A Finalizer contains all entries, a list of entries of which the value is collected, and a reference to the isolate.

When the value of an entry is GCed, the entry is added over to the collected list. If any entry is moved to the collected list, a message is sent that invokes the finalizer to call the callback on all entries in that list. For native finalizers, the native callback is immediately invoked in the GC. However, we still send a message to the native finalizer to clean up the entries from all entries and the detachments.

When a finalizer is detached by the user, the entry token is set to the entry itself and is removed from the all entries set. This ensures that if the entry was already moved to the collected list, the finalizer is not executed.

To speed up detaching, we use a weak map from detach keys to list of entries. This ensures entries can be GCed.

Both the scavenger and marker can process finalizer entries in parallel. Parallel tasks use an atomic exchange on the head of the collected entries list, ensuring no entries get lost. Mutator threads are guaranteed to be stopped when processing entries. This ensures that we do not need barriers for moving entries into the finalizers collected list. Dart reads and replaces the collected entries list also with an atomic exchange, ensuring the GC doesn't run in between a load/store.

When a finalizer gets posted a message to process finalized objects, it is being kept alive by the message. An alternative design would be to pre-allocate a WeakReference in the finalizer pointing to the finalizer, and send that itself. This would be at the cost of an extra object.

If the finalizer object itself is GCed, the callback is not run for any of the attachments.
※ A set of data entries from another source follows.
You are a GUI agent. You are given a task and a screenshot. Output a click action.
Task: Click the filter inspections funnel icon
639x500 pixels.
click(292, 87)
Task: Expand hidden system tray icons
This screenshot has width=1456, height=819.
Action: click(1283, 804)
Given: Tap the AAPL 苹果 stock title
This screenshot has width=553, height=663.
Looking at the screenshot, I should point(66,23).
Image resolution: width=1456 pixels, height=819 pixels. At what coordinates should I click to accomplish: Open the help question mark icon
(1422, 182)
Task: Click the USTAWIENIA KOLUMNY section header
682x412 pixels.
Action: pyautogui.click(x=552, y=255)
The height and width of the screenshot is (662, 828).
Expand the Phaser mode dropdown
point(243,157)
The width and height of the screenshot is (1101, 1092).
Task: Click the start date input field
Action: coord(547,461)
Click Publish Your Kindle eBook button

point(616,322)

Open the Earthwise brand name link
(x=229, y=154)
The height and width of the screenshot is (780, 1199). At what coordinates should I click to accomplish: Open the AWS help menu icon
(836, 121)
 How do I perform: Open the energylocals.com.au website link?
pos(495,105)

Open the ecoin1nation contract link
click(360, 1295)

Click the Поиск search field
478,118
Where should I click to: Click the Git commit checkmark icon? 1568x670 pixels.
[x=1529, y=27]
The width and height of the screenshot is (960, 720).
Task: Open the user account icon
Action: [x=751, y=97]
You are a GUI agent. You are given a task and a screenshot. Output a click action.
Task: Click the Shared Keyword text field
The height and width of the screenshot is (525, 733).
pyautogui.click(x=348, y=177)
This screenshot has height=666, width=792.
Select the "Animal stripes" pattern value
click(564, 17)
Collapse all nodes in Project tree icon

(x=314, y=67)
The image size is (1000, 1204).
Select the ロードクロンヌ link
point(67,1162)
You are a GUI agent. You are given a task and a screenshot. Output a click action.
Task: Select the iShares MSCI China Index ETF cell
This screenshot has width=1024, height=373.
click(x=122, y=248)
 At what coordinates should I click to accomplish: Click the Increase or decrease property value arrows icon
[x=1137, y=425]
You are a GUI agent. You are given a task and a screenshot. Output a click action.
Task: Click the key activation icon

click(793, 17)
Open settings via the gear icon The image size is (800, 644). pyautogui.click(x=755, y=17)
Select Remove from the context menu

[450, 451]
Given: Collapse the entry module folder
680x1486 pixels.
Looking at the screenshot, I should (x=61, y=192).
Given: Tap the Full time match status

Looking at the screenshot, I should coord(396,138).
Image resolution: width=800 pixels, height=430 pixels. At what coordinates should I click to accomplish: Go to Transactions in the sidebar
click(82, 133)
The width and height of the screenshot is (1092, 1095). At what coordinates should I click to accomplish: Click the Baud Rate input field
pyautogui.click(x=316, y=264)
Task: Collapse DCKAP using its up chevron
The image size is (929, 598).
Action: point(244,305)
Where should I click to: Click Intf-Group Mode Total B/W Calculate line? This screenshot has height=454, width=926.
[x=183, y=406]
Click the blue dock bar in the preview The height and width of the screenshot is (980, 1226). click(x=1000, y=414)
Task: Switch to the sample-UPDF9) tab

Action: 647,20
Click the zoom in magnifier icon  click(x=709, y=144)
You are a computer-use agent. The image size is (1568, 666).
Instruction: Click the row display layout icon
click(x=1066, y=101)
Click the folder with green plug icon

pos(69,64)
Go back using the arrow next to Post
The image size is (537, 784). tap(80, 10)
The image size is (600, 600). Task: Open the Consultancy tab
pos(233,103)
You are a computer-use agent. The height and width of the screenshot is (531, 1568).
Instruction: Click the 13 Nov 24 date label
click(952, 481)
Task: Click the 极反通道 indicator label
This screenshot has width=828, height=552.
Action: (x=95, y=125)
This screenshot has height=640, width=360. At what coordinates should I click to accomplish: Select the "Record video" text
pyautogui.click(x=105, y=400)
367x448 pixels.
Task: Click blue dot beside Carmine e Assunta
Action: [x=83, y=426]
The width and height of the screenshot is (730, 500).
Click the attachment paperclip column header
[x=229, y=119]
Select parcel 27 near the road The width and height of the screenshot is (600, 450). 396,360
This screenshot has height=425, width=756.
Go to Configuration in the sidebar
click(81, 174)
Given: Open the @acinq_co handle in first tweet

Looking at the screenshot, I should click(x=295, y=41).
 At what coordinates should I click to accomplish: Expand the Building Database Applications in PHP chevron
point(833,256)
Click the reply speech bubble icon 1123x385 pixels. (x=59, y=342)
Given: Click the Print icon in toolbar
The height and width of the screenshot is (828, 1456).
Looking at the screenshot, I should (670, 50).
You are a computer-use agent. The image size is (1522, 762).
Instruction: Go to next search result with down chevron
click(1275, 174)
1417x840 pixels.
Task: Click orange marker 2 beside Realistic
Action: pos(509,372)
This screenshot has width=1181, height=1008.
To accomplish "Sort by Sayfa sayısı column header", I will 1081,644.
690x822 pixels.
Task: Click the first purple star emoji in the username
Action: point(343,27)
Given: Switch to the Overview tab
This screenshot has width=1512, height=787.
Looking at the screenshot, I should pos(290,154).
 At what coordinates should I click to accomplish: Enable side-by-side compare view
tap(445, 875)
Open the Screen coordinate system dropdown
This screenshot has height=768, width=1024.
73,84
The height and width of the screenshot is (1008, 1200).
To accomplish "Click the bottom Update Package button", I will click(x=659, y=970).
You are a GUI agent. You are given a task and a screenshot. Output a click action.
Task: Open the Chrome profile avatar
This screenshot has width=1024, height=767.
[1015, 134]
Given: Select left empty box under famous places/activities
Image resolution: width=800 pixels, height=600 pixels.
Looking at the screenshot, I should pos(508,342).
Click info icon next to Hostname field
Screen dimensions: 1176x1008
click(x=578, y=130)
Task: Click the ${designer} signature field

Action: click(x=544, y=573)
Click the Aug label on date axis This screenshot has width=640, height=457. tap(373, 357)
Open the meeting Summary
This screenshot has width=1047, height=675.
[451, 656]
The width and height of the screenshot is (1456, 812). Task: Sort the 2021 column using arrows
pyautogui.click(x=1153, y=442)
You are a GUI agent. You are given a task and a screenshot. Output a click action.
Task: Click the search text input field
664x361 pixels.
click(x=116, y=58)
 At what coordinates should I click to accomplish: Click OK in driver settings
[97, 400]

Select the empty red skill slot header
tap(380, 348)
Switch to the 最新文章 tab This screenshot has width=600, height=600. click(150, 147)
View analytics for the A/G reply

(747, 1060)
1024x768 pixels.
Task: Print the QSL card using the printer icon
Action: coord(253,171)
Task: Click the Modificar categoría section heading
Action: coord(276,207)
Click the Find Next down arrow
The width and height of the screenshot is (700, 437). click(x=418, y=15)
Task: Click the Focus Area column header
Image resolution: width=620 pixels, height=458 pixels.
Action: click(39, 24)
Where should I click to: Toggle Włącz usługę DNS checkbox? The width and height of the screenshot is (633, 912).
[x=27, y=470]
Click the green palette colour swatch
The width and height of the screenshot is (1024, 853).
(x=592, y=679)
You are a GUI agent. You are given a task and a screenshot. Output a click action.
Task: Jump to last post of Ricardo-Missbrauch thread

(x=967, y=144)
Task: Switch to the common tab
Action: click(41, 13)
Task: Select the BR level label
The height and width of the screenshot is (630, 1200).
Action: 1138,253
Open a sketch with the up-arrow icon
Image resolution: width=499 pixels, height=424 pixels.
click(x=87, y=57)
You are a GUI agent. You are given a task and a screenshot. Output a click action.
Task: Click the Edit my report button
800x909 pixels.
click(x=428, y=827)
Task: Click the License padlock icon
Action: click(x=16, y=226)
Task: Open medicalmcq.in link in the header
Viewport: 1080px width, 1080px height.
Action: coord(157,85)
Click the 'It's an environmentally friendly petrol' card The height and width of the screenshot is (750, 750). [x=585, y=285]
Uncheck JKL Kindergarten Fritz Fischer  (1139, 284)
On Isolate shutdown, native finalizers are run, but regular finalizers are not.

Become

Become is an operation that atomically forwards the identity of a set of objects. A heap walk is performed where every pointer to a before object is replaced with a pointer to an after object, and each after object gains the identity hash of the corresponding before object. In the Dart VM, it is only used during reload to map the old program and instances with the old sizes onto the new program and instances with the new sizes.

This operation dates back to the early Smalltalk implementations. It was O(1) because pointers were indirect through an object table and was used to resize collections.

There is also a variant of become that exchanges identities instead of forwarding that is not used by the Dart VM. It is useful if one needs to a install proxies in front of a subgraph and retain references to the objects behind the proxies. Before paging, this was an approach to virtual memory.